We’ve been blessed in both Sterling (Illinois) and Gadsden (Alabama). The communities have embraced us after seeing how we were committed.

How do you make strategic decisions about the direction of the business?

One thing that I think we’ve done well is we sat down and brainstormed. We talked about what direction we wanted (the Youngstown) facility to go.

Years ago, my brothers had been at a Nucor Steel facility and they saw what’s called a bar finishing line. It runs a piece of bar steel through and grinds and polishes it so it becomes a clean bar.

What we thought was, we’re in the business of selling used equipment. If we sell the equipment we’ve sold over the years to people, they install it, they operate it and they make a lot of money on it for a long time. Why shouldn’t we, since we’re the experts on used equipment, install some and operate it just like these other people do?

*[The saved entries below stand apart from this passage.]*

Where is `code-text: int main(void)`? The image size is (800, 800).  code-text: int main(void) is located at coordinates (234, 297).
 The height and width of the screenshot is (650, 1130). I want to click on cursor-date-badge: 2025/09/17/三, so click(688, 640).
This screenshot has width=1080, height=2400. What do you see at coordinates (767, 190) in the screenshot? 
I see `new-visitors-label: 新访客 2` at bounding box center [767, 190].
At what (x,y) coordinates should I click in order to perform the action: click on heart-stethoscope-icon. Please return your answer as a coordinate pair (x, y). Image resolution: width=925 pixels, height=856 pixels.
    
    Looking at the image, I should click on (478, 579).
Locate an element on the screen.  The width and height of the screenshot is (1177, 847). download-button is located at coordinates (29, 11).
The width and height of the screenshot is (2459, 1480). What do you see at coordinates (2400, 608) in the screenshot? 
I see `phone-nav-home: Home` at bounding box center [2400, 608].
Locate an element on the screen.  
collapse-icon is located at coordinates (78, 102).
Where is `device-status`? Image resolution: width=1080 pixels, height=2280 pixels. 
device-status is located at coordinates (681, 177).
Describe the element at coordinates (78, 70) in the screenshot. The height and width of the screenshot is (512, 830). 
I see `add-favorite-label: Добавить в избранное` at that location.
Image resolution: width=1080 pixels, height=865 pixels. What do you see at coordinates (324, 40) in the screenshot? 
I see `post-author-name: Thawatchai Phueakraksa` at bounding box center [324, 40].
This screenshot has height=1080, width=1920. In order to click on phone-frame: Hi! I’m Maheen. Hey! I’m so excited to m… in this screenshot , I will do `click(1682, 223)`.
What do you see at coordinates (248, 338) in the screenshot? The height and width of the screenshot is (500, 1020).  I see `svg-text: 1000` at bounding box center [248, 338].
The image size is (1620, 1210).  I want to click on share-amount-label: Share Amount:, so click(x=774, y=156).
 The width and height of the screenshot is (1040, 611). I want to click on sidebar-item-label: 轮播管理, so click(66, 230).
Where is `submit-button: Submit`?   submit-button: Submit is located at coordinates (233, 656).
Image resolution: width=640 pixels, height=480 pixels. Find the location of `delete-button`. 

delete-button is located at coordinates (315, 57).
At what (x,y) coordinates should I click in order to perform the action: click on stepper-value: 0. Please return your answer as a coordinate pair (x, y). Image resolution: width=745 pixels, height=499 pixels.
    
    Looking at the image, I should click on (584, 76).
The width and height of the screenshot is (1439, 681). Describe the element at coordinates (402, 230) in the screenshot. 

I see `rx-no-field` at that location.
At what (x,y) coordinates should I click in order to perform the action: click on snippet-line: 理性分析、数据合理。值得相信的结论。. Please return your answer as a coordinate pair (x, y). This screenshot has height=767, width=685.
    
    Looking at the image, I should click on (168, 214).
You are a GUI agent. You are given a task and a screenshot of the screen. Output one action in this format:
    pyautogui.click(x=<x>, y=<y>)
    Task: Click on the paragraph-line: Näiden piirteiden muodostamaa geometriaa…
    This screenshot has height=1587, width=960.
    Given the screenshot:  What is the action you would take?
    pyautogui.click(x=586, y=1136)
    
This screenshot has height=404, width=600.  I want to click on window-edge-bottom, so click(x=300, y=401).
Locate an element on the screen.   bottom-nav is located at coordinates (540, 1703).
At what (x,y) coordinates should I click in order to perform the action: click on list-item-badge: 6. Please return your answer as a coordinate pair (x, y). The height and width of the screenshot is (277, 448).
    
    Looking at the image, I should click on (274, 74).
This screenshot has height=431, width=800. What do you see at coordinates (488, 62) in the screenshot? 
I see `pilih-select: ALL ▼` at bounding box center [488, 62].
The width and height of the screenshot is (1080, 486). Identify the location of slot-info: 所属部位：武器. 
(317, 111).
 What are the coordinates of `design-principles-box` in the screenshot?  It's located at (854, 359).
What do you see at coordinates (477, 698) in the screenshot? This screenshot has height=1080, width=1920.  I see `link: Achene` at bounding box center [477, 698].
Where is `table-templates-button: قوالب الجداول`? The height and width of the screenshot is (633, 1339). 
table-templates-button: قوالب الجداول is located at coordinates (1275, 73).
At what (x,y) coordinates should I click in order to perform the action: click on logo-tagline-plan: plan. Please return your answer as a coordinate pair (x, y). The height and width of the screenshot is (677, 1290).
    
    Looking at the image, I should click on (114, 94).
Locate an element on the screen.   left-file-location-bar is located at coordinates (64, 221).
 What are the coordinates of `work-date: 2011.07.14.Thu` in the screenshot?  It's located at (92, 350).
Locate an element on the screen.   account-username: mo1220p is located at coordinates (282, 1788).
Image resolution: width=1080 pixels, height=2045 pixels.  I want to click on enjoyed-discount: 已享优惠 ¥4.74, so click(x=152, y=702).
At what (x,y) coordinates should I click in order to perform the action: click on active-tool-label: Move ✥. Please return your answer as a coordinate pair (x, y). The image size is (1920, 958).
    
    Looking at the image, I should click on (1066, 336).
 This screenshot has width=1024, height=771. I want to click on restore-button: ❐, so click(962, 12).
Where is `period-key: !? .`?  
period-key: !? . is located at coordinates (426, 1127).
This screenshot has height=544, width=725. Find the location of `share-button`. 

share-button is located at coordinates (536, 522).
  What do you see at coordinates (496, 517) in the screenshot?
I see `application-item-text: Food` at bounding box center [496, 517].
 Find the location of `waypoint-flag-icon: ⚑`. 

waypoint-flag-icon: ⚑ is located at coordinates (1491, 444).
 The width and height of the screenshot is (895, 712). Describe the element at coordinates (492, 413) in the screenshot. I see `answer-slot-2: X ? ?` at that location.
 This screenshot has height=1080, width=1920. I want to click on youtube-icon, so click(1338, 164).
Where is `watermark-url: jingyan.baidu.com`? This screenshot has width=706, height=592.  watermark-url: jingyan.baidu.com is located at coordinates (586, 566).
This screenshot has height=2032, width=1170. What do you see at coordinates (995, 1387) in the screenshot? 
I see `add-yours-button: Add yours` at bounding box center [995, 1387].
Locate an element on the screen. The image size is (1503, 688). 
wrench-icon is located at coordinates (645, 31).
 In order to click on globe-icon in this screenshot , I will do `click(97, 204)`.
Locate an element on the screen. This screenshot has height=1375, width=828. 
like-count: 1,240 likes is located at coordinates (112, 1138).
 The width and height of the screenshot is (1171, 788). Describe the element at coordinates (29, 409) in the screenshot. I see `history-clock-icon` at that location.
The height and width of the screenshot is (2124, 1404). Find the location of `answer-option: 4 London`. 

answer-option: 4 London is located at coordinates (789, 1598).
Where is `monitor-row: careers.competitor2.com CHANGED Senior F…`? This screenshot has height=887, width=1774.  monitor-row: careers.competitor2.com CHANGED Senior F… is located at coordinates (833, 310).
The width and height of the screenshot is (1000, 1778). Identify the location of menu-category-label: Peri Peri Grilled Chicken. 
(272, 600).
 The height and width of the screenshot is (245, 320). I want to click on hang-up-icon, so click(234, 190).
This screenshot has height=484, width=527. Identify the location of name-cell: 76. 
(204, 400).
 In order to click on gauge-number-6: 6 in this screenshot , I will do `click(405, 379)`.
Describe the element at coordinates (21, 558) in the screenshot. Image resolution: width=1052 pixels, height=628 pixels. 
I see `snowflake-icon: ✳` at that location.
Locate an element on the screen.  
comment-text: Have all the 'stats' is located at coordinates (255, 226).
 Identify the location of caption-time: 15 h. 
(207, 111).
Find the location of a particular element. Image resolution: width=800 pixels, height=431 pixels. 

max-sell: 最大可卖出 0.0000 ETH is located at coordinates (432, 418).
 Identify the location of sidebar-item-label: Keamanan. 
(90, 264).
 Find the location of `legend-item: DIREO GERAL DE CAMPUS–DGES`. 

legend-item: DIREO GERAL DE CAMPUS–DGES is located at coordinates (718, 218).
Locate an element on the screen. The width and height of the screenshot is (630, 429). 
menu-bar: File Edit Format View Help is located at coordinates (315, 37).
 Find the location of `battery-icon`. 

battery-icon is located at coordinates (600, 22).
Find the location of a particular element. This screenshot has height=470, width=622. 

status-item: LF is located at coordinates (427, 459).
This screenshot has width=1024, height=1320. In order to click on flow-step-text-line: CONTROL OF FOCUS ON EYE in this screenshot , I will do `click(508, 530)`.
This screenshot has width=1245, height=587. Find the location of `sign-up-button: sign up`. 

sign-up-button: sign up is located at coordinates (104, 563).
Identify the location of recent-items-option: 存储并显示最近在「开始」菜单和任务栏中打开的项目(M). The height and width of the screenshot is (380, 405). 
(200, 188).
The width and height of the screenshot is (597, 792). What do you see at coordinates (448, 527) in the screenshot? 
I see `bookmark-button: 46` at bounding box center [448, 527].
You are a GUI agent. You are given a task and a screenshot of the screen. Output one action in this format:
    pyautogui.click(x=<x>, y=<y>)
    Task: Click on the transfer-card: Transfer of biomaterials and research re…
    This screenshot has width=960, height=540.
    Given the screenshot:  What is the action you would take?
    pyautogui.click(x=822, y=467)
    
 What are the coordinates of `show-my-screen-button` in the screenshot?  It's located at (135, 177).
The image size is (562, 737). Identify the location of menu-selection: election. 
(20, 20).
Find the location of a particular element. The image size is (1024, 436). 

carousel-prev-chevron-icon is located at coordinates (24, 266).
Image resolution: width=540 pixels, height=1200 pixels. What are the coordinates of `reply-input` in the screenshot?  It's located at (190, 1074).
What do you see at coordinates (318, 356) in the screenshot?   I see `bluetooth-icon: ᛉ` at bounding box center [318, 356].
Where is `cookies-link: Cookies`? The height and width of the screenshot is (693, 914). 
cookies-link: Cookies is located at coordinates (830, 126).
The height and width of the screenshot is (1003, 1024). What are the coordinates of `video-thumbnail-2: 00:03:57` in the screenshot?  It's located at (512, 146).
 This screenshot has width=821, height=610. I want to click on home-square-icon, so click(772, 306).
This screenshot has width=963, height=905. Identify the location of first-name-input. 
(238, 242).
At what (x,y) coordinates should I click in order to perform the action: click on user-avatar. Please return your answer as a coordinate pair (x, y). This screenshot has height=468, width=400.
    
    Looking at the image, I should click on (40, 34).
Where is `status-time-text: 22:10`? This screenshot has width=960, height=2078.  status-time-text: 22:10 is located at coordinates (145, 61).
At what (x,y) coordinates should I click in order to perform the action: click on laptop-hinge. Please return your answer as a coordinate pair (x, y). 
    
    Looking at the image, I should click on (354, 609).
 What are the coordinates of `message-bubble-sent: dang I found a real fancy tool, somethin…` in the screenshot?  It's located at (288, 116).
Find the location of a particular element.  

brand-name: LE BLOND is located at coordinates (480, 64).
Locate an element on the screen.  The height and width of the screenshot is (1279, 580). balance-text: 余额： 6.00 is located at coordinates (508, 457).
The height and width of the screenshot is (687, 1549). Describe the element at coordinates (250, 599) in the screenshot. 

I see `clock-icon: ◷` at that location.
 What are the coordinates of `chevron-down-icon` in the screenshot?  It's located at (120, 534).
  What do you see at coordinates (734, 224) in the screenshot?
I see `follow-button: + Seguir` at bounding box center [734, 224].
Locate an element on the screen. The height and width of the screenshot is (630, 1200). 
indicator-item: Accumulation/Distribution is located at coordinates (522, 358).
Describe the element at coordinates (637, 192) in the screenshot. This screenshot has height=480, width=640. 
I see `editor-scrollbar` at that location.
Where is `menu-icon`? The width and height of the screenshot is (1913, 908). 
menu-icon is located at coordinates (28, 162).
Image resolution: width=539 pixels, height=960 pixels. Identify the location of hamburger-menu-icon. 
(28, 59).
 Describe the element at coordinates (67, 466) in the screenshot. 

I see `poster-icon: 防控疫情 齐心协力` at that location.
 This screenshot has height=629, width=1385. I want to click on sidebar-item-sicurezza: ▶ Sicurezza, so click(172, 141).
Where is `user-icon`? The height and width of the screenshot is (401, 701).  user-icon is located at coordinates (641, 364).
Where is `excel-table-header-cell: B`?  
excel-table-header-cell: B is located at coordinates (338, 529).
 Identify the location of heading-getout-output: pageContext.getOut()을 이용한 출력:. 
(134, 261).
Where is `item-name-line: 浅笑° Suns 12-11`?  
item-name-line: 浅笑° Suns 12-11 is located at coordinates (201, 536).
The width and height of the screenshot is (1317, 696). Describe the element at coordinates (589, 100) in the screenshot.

Well, we did, and we rebuilt all the equipment ourselves. The first line we did wasn’t easy. If we do it again, we will sure do it differently. It was doing really well for the first three years, and then that crisis (Sept. 11) hit in the United States and things were just terrible.

Then we thought, how can we turn this into an opportunity? We thought if we could supply people with larger bars and round out their truckloads with other sizes of bar, they could fill up a truck completely. When the truck’s full, their costs come down on a unit basis.

We decided to look for equipment to do bigger diameter stock and we were successful, so now we have a line for three-inch to eight-inch bar. When we did the one-half inch to three-inch bar, my objective was how to get other tenants in. We found a company that does what I’ll call transloading (holding product for reshipment to a secondary destination).

We thought that would work out but it didn’t. So then we brought in a tenant that buys bar all over the world and stores it there.

We could now buy bar from our tenant, and we could finish it. That worked out really well. We had been looking at buying furnaces that could change the metallurgical structure of the bar.

We found out that they were doing it, so we decided against it. They installed that equipment in our facility, so now there’s this great synergy.

We have the bar finishing, and they can treat the bar that they bring in. So now we’ll look for another tenant that complements that.

How would you advise businesses owners whose companies are facing shrinking markets for their product or service and who are considering a major revamping of the way they do business?

First, you’ve got to look at your market and you’ve got to be comfortable with what you’re doing. And you take little baby steps. It sounds like we’ve done a drastic change, but remember that everything was well-planned.

Don’t be afraid of change. You’ve got to adjust to the market. You have to be able to anticipate change, figure out how you can continue in this market without getting hurt.

And then you always have to listen to who’s paying you. Talk to your customer and find out what they need. You’ve got to look at your lifestyle and what you’re capable of doing. If you realize something’s going to involve 20 hours a day, seven days a week, and you don’t want that lifestyle, you’re going to fail.

What you have to be willing to do is be realistic about it and say OK, I know this is really going to be a time suck, and I’m not going to be able to do my other job. If you’re not realistic about that, you set yourself up for failure.